Screenshot and document pointing data:
* * * * *

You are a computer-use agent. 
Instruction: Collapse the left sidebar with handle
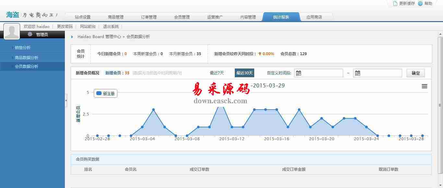point(66,101)
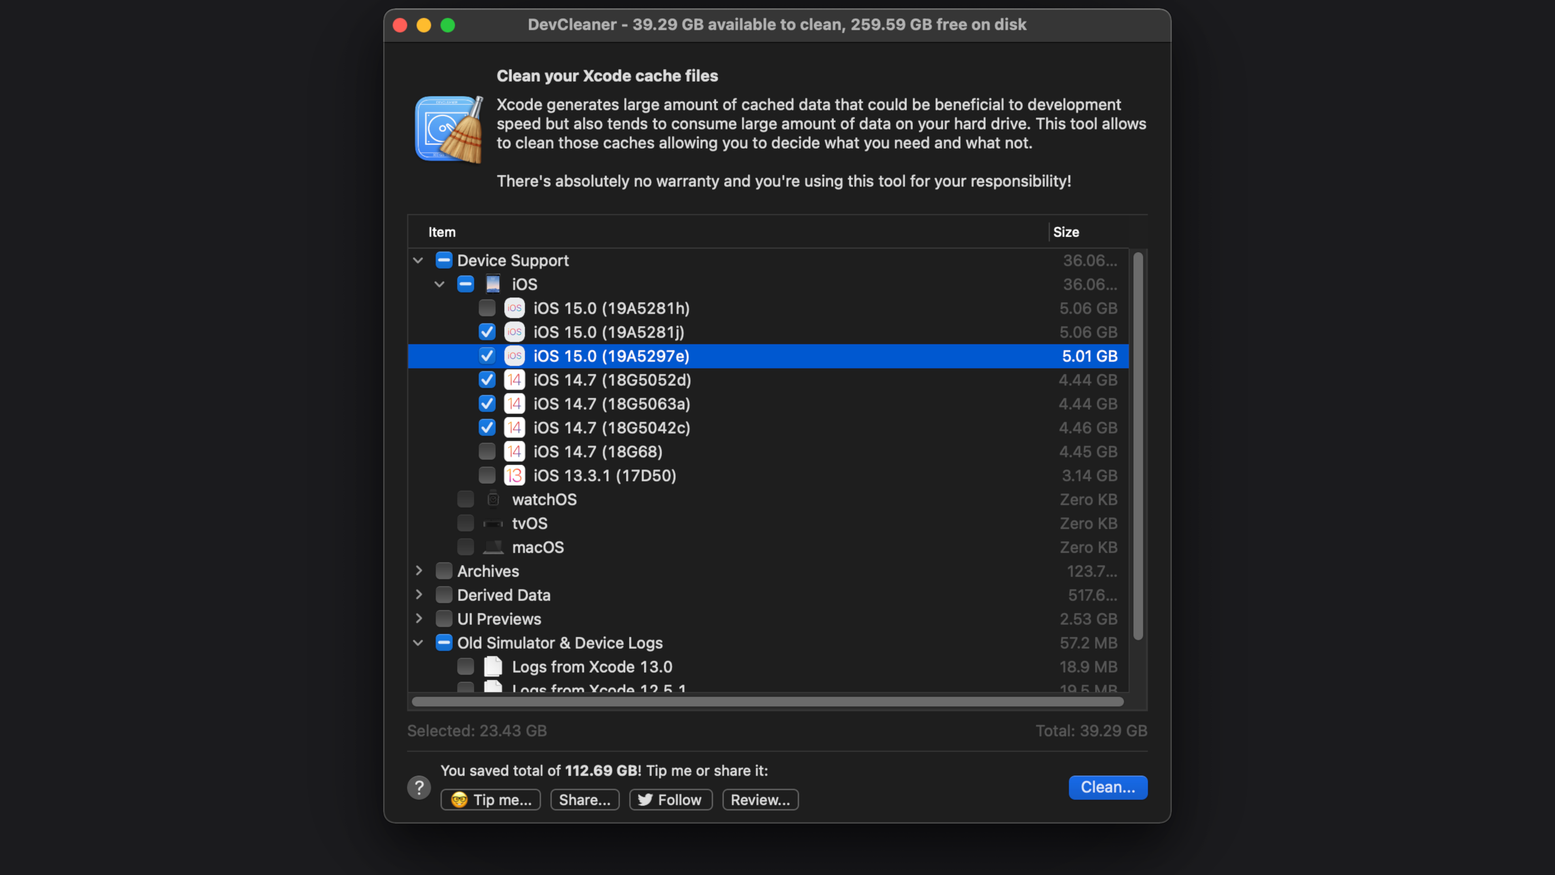Click the iPad icon beside iOS

pyautogui.click(x=493, y=284)
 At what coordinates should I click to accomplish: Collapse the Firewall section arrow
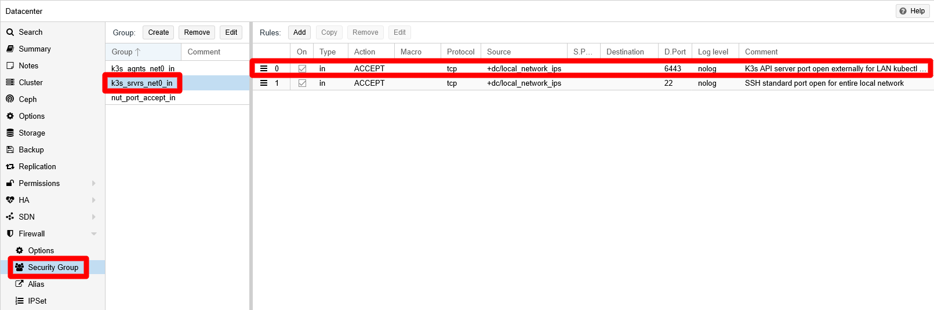pyautogui.click(x=94, y=234)
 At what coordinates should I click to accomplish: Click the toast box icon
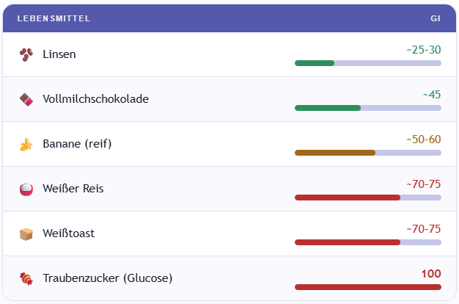point(26,234)
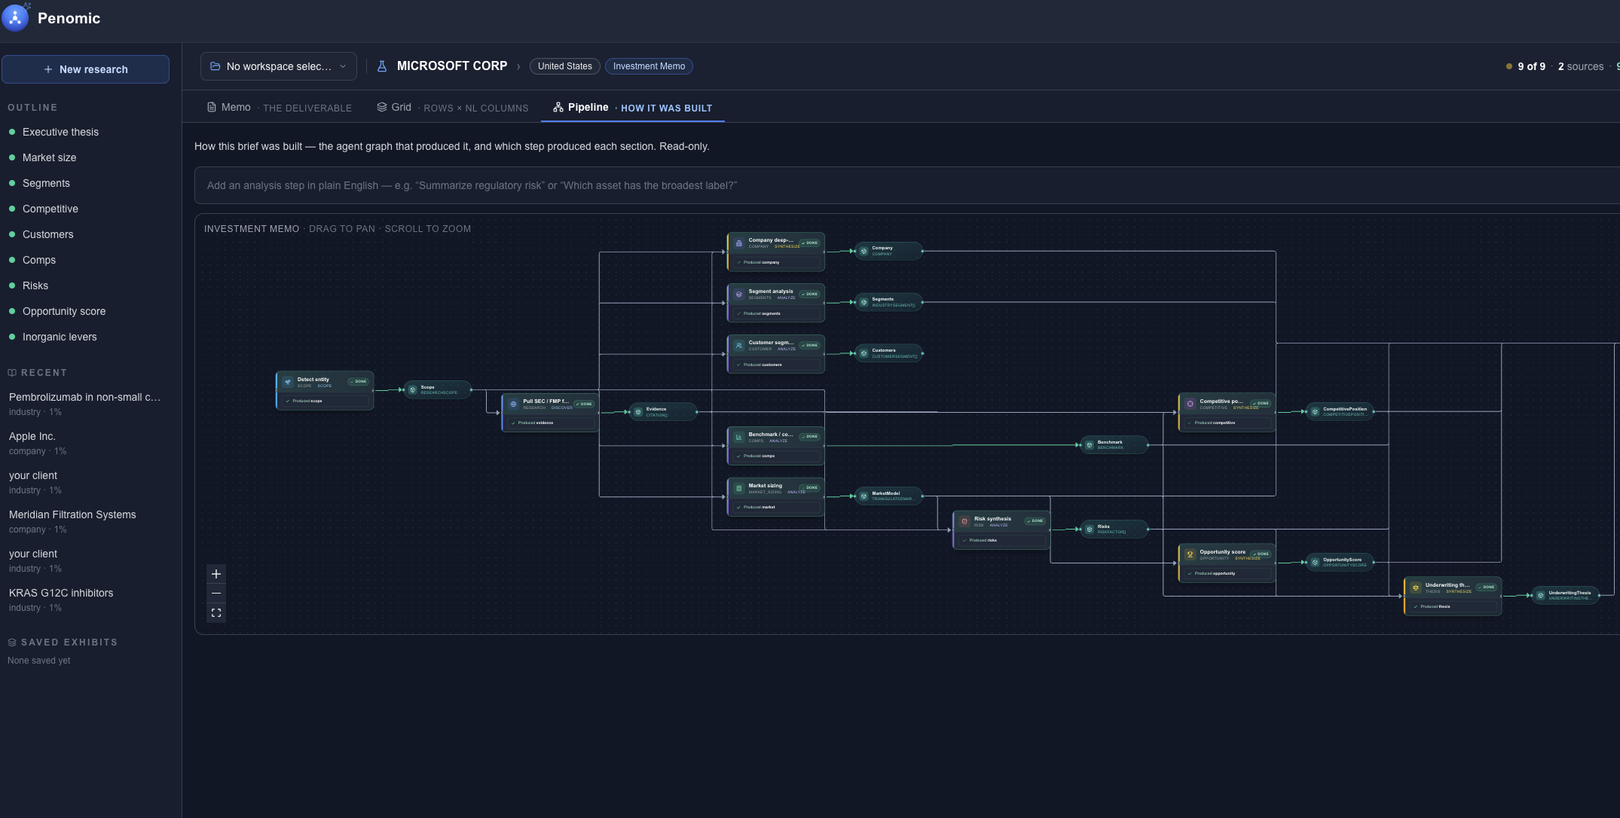Open the Investment Memo pill
The image size is (1620, 818).
click(x=649, y=66)
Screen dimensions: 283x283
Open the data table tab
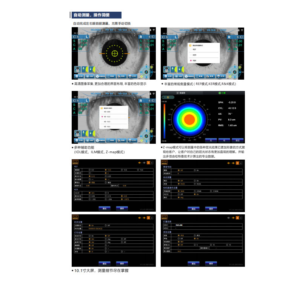tap(181, 92)
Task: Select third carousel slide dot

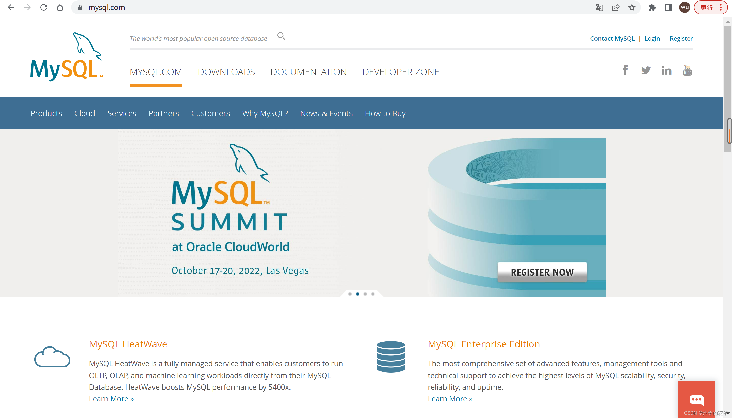Action: click(x=365, y=294)
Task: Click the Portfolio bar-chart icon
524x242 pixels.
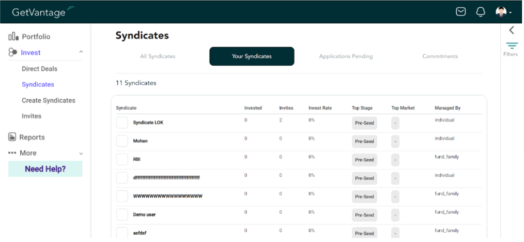Action: pos(14,36)
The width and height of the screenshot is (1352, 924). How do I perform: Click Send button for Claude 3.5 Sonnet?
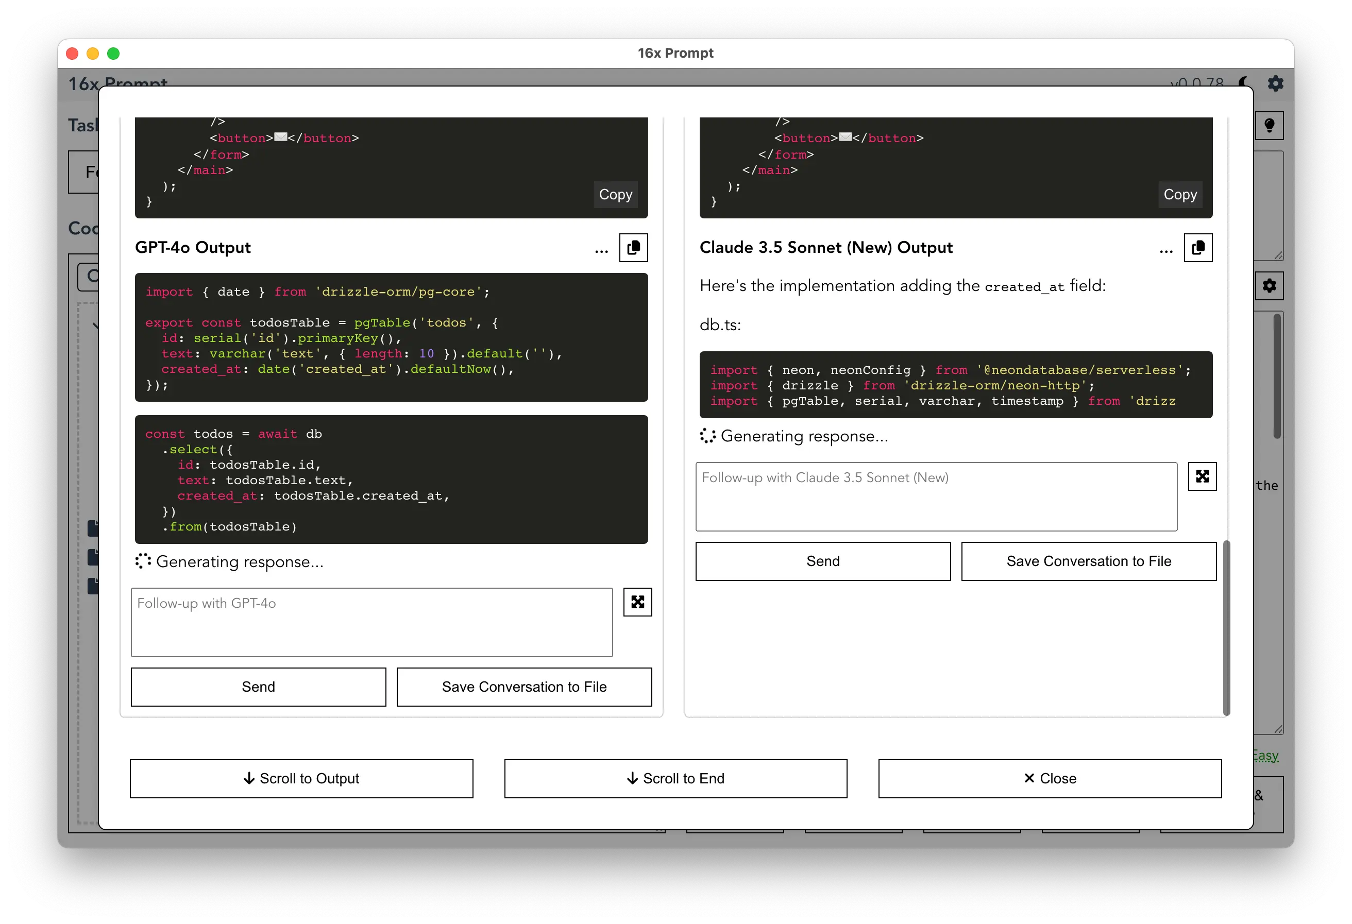(823, 561)
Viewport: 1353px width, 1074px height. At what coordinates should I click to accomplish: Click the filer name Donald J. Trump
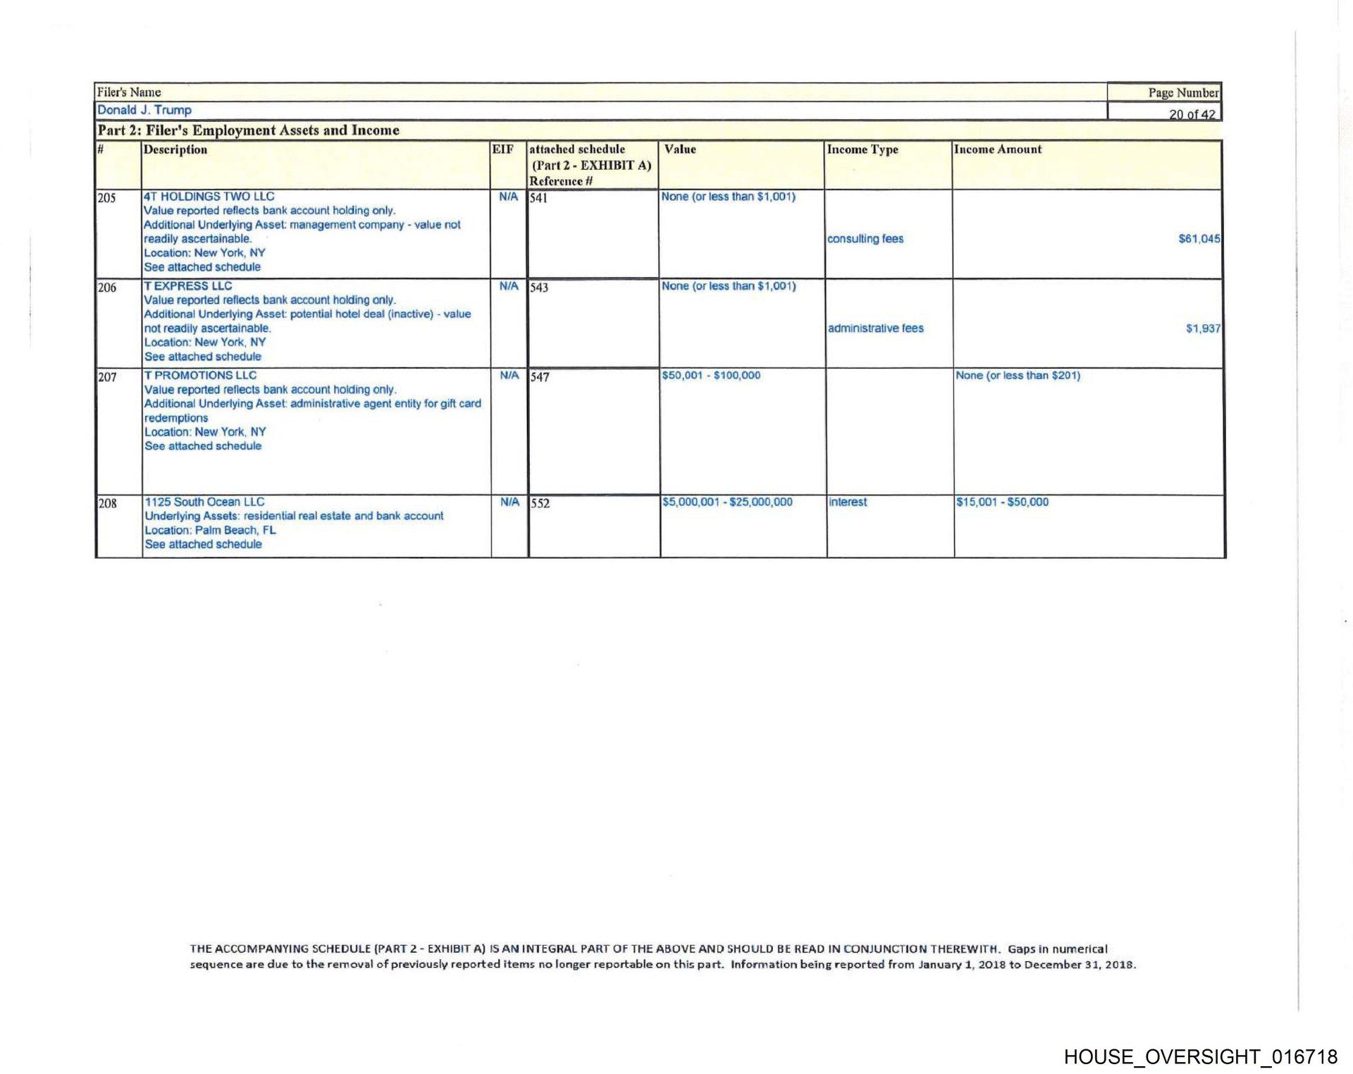(144, 110)
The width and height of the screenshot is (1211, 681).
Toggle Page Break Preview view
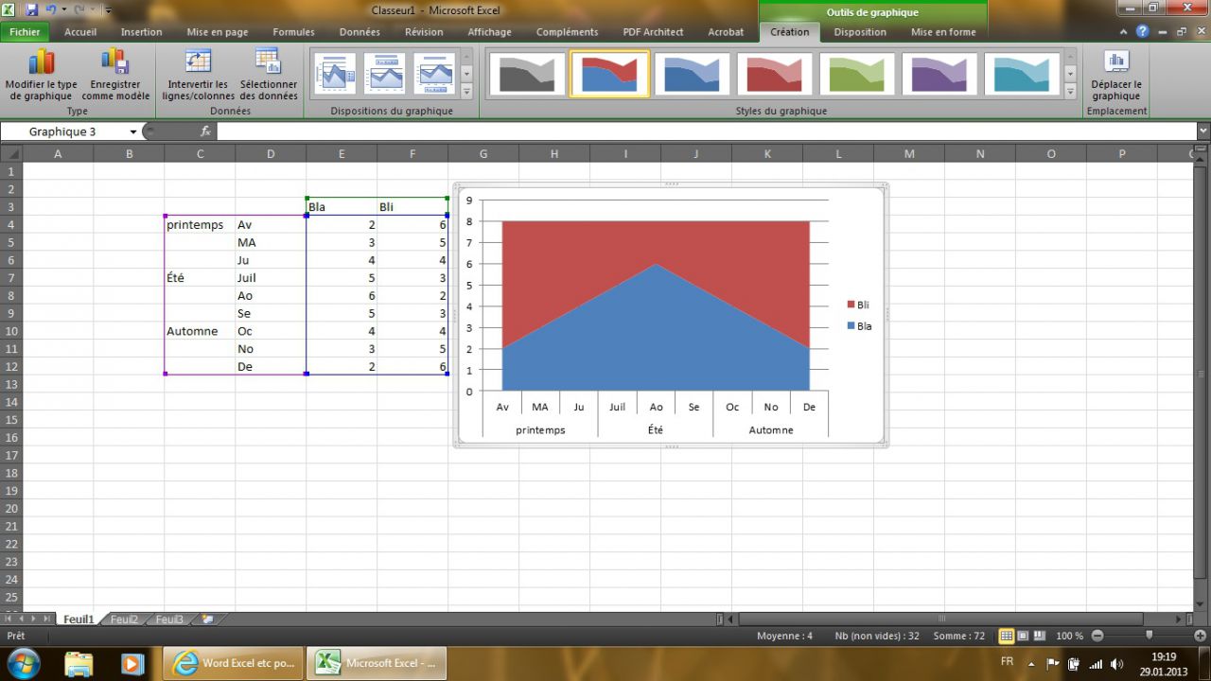[1039, 636]
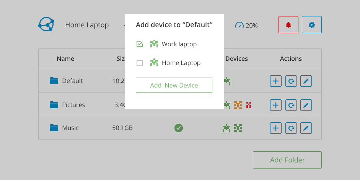This screenshot has width=360, height=180.
Task: Open settings with the gear icon
Action: [311, 25]
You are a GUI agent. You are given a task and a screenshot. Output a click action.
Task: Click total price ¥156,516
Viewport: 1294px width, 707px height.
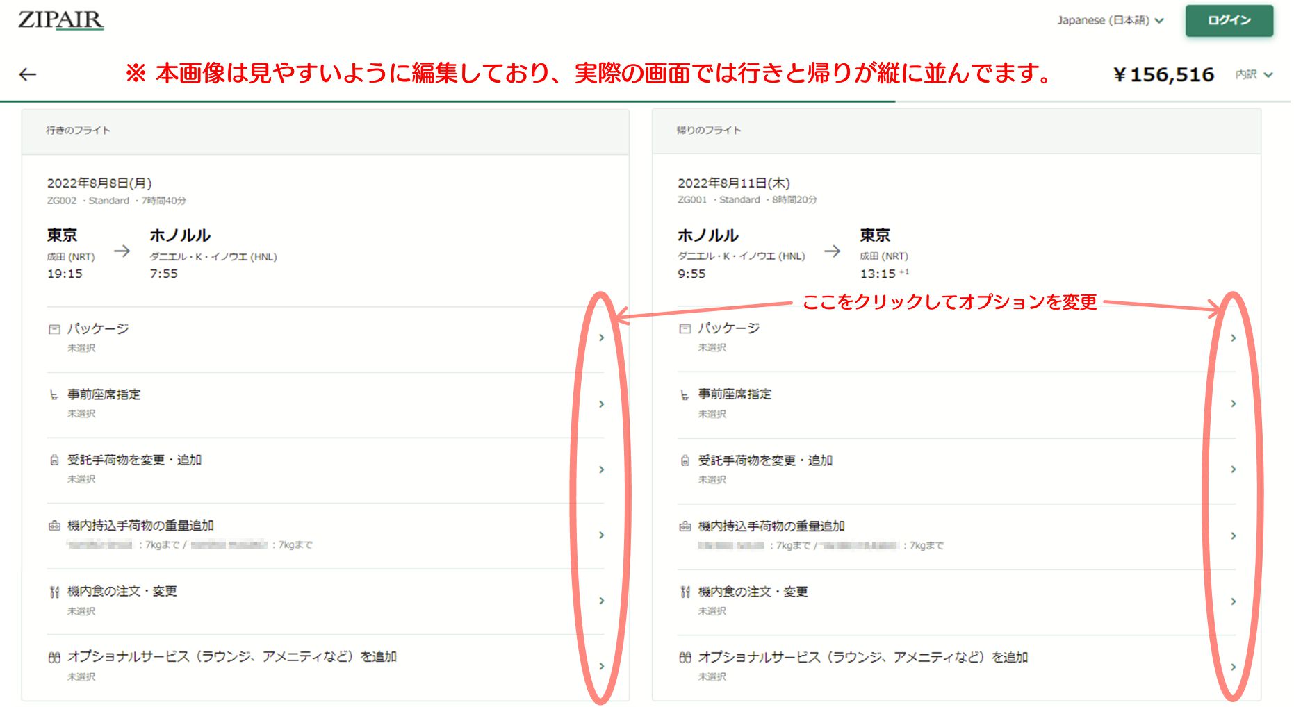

* * * * *

STATED EXERCISE:
Find each line in the entries above that contains the word "agent", and copy those lines.

RESPONSE TO THIS EXERCISE:
You are a computer-use agent. 
You are a GUI agent. You are given a task and a screenshot. Output a click action.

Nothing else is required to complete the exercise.